Repeat the lines between the one holding "Task: Click the festive wreath icon" and the one holding "Action: click(556, 253)", inclusive, with nothing changed.

start RAW DATA

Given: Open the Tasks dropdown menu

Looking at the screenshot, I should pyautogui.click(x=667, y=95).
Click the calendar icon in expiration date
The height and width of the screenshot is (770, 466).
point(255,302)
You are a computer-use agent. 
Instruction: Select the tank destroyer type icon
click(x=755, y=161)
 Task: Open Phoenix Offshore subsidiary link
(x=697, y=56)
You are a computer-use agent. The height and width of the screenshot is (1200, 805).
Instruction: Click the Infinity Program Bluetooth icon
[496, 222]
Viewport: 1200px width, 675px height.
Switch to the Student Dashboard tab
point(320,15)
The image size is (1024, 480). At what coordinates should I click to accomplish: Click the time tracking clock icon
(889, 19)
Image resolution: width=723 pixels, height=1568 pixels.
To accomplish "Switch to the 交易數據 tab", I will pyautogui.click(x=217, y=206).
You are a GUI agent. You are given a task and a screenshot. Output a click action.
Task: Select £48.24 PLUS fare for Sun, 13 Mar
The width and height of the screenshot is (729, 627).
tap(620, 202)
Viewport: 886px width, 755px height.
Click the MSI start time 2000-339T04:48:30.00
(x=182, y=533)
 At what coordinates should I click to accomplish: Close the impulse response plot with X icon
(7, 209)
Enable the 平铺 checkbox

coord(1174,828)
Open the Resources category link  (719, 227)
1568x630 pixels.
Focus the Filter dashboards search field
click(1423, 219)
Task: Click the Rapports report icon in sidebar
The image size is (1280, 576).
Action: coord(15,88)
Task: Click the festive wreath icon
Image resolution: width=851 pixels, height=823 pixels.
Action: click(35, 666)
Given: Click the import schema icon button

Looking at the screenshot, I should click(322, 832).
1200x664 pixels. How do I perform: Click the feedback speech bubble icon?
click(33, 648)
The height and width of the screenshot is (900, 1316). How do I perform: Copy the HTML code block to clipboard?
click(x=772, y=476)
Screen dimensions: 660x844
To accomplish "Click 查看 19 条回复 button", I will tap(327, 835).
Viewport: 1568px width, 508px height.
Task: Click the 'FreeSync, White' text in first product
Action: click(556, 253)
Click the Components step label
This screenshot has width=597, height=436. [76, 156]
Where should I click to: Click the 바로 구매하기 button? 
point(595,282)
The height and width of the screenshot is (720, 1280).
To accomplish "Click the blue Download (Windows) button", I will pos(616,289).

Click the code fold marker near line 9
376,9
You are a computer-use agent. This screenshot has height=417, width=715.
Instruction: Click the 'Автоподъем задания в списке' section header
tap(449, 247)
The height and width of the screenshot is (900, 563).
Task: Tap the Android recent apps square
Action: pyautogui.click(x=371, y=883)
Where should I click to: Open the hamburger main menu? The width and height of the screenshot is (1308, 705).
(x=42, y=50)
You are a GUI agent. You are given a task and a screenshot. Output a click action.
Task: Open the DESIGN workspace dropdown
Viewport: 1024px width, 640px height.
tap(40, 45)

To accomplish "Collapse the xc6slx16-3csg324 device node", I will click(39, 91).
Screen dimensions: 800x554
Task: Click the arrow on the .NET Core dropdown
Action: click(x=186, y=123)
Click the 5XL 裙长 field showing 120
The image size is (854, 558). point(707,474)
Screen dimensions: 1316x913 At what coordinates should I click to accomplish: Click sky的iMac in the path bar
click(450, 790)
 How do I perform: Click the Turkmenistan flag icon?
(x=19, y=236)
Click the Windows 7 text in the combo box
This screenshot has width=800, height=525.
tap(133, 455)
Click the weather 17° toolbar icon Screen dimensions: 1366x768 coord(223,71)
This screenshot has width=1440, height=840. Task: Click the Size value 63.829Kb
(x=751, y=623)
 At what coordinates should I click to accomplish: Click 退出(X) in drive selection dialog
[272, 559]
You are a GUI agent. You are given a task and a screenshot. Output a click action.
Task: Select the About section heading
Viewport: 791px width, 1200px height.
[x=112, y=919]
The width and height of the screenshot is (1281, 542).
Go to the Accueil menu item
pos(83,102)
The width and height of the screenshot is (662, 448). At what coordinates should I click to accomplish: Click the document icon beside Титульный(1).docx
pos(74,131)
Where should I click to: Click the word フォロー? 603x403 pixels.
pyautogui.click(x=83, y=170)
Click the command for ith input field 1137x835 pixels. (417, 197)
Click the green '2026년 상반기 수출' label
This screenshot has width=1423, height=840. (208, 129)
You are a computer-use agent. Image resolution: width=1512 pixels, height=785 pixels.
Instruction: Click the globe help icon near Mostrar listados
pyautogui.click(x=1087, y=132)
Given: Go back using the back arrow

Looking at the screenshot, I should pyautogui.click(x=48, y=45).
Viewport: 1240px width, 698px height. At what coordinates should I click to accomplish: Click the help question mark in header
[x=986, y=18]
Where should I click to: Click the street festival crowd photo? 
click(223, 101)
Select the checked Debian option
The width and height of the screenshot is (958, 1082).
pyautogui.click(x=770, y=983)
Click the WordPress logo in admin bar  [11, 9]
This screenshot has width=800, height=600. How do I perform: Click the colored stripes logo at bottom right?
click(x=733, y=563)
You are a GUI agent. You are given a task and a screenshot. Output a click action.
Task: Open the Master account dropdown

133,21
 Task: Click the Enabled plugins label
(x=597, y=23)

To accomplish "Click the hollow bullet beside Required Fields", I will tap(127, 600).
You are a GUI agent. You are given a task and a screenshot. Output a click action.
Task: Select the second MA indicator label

end RAW DATA

> **OUTPUT OF THE EXERCISE**
Task: Click the festive wreath icon
Image resolution: width=851 pixels, height=823 pixels.
Action: click(35, 666)
Given: Click the import schema icon button

Looking at the screenshot, I should click(322, 832).
1200x664 pixels. How do I perform: Click the feedback speech bubble icon?
click(33, 648)
The height and width of the screenshot is (900, 1316). How do I perform: Copy the HTML code block to clipboard?
click(x=772, y=476)
Screen dimensions: 660x844
To accomplish "Click 查看 19 条回复 button", I will tap(327, 835).
Viewport: 1568px width, 508px height.
Task: Click the 'FreeSync, White' text in first product
Action: click(556, 253)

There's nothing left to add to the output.